> Problem to solve:
In the rows starting at the line containing "Open the WSDL" and ending at the line containing "will (210, 592).", swap "Charts" for "Graphs". Give back only those lines, with nothing else changed.

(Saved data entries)
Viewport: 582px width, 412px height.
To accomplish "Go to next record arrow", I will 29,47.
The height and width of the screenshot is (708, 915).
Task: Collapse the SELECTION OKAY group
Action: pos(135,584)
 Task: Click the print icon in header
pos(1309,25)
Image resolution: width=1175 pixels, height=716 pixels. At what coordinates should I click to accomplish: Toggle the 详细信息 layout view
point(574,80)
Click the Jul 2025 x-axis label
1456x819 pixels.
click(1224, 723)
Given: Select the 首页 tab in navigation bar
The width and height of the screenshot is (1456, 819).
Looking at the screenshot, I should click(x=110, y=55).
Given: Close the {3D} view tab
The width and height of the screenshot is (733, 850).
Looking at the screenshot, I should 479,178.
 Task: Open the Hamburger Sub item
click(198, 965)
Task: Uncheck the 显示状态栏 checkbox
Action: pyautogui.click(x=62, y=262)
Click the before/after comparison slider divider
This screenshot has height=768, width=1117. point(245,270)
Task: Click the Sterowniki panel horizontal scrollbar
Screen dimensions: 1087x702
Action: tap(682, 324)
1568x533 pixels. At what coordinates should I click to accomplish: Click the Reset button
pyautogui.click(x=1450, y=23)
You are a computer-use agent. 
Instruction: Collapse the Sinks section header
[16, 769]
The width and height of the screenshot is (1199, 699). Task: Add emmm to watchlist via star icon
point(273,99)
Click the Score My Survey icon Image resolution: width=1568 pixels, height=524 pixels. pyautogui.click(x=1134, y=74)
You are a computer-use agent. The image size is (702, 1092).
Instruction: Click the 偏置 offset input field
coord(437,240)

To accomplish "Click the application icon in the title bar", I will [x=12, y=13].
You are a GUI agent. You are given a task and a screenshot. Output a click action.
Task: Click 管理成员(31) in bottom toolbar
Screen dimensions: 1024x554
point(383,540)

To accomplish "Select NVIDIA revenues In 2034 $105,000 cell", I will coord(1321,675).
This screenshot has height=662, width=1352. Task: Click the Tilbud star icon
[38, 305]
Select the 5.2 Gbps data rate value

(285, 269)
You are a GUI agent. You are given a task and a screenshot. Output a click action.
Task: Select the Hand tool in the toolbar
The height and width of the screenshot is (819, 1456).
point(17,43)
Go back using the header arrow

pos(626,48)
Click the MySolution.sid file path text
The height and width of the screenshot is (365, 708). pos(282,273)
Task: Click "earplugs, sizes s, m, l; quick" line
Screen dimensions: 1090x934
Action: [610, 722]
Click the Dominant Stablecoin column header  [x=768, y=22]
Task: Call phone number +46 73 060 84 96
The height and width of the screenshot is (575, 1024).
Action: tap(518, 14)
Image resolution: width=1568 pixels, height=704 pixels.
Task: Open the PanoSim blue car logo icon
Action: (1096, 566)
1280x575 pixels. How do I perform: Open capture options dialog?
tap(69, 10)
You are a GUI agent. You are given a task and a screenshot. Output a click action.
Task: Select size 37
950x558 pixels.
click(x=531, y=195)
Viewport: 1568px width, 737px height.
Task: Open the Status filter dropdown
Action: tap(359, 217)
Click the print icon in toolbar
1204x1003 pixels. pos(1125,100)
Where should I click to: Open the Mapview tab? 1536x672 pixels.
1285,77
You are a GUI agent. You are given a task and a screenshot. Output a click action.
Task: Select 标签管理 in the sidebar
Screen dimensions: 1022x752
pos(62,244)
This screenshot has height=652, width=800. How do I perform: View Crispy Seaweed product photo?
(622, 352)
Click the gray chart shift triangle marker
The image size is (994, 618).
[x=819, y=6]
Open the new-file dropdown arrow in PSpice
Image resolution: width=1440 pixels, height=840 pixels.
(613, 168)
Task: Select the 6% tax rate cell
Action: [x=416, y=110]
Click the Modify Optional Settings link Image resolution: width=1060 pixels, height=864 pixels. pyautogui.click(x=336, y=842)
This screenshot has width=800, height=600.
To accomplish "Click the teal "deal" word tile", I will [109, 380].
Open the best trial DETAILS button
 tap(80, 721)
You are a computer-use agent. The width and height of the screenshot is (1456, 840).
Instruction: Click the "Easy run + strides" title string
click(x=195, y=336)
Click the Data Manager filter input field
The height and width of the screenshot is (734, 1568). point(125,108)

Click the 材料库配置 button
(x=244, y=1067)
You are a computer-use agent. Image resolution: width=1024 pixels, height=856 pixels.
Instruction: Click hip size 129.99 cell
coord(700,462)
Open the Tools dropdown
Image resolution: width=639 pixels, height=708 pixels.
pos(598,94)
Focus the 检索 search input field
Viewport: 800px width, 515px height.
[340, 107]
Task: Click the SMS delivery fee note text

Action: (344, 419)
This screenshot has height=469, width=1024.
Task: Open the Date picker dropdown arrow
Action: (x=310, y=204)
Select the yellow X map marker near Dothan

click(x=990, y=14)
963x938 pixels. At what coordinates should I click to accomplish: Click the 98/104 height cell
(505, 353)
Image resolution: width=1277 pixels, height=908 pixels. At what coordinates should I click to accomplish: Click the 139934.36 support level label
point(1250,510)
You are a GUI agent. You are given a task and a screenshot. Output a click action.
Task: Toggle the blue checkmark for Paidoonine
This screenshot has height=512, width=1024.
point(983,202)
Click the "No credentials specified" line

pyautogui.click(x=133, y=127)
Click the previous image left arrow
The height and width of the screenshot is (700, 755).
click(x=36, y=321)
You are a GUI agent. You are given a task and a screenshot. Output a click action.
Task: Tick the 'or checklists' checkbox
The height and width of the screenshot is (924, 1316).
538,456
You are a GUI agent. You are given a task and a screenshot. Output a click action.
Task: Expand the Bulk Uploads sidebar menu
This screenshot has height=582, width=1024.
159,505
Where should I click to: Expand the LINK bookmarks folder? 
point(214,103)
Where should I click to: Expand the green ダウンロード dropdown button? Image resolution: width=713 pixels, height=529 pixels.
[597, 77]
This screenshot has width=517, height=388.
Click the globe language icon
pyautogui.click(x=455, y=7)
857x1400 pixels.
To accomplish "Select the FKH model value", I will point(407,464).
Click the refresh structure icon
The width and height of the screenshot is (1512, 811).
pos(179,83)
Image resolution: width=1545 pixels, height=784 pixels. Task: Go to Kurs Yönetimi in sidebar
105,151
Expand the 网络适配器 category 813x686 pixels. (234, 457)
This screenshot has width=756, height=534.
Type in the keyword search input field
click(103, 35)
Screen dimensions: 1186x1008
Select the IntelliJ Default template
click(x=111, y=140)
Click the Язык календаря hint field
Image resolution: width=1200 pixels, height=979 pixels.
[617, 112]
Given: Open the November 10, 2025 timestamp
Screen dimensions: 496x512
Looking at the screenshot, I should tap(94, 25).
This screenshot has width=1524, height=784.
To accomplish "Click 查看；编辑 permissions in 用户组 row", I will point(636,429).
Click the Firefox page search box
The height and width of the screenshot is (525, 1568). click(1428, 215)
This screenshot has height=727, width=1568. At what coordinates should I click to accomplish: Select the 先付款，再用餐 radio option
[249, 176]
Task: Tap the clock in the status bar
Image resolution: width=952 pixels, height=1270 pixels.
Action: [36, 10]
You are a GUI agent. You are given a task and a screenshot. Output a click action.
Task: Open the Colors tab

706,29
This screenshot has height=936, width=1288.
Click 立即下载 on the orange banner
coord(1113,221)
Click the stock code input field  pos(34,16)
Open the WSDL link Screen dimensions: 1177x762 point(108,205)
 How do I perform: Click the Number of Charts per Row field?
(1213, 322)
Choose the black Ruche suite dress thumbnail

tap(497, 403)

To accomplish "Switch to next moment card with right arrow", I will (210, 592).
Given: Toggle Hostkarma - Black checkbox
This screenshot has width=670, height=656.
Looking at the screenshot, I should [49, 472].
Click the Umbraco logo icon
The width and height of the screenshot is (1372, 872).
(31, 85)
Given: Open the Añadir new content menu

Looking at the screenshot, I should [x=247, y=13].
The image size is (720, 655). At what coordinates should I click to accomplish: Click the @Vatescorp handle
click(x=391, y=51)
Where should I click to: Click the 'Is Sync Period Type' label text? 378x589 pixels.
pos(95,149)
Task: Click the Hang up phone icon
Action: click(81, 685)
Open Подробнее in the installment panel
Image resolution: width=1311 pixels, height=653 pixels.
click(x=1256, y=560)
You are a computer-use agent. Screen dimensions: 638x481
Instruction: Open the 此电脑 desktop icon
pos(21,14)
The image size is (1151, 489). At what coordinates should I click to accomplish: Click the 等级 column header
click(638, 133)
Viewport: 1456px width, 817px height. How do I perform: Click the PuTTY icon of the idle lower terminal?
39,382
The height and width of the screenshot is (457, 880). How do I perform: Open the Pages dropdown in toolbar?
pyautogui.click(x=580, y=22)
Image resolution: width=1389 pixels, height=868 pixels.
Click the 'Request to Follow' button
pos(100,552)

> Expected answer:
Open the WSDL link Screen dimensions: 1177x762 point(108,205)
 How do I perform: Click the Number of Graphs per Row field?
(1213, 322)
Choose the black Ruche suite dress thumbnail

tap(497, 403)

To accomplish "Switch to next moment card with right arrow", I will (210, 592).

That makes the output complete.